Les hommes armés ont frappé dans la nuit de dimanche à lundi. Les autorités ont confirmé que l'orphelinat, connu sous le nom de Groupe Scolaire Dahallukitab, opérait dans un cadre illégal, sans enregistrement officiel, ce qui a soulevé des questions concernant la sécurité des enfants qui y résident.

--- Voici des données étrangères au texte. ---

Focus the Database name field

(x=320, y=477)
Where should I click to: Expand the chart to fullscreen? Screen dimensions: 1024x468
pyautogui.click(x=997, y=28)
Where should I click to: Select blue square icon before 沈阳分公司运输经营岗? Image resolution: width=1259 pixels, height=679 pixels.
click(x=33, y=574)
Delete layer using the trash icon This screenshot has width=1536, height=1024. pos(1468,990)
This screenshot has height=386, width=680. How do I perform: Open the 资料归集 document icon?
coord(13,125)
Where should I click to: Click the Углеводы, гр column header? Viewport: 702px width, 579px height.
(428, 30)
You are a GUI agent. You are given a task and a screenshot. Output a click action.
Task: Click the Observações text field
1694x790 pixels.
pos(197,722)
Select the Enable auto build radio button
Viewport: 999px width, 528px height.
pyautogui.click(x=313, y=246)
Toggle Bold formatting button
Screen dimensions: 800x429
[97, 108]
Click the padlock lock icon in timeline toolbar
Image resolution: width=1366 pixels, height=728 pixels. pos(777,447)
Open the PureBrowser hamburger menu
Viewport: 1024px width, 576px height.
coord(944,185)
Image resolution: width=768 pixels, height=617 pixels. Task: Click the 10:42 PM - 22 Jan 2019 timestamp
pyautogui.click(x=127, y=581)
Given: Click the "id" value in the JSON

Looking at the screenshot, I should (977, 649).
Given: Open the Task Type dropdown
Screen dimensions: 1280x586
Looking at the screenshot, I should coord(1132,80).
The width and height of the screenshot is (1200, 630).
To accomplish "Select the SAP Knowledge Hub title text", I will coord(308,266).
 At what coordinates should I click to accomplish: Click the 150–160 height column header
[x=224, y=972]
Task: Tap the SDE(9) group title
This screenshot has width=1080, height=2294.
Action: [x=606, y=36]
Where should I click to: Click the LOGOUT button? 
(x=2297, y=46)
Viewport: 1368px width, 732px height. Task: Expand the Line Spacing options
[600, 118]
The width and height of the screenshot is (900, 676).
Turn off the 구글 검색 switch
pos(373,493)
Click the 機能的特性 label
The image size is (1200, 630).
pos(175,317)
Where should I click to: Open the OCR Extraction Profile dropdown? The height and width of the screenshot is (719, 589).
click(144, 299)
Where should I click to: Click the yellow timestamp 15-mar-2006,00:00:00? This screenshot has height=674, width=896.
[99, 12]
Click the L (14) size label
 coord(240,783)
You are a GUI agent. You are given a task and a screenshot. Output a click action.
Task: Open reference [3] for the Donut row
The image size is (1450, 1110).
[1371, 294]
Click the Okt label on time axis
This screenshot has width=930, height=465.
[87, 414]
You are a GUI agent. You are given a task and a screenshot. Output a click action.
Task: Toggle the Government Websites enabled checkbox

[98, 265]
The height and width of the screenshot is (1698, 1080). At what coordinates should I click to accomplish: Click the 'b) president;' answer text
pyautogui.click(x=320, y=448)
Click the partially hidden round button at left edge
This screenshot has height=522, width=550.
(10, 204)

Kingsley Fanwo, commissaire à l'Information de l'État de Kogi, a révélé qu'une "réponse rapide et coordonnée" des forces de sécurité a permis de sauver un nombre significatif d'enfants et que des opérations sont actuellement en cours pour localiser les victimes restantes et appréhender les ravisseurs.
"Des opérations intensives sont en cours pour obtenir la libération des huit victimes restantes et appréhender les auteurs", a-t-il ajouté.
Le climat d'insécurité au Nigeria est le résultat d'un mélange complexe de conflits, notamment l'insurrection djihadiste, la criminalité de bandes organisées, et les violences intercommunautaires. En effet, l'État de Kogi a récemment été le théâtre de plusieurs attaques, marquant une gravité croissante de la situation. Les incidents similaires se sont multipliés dans le passé, comme en novembre dernier où des centaines d'enfants ont été enlevés dans une école de l'État du Niger, un événement attribué à Boko Haram et à leurs semblables.
Ce nouvel enlèvement pose la question de l'efficacité des mesures de sécurité, alors que le pays lutte pour contrôler les réseaux d'agresseurs. Les experts sont unanimes : le gouvernement doit non seulement renforcer la sécurité, mais aussi investir dans des programmes sociaux pour prévenir de tels incidents à l'avenir.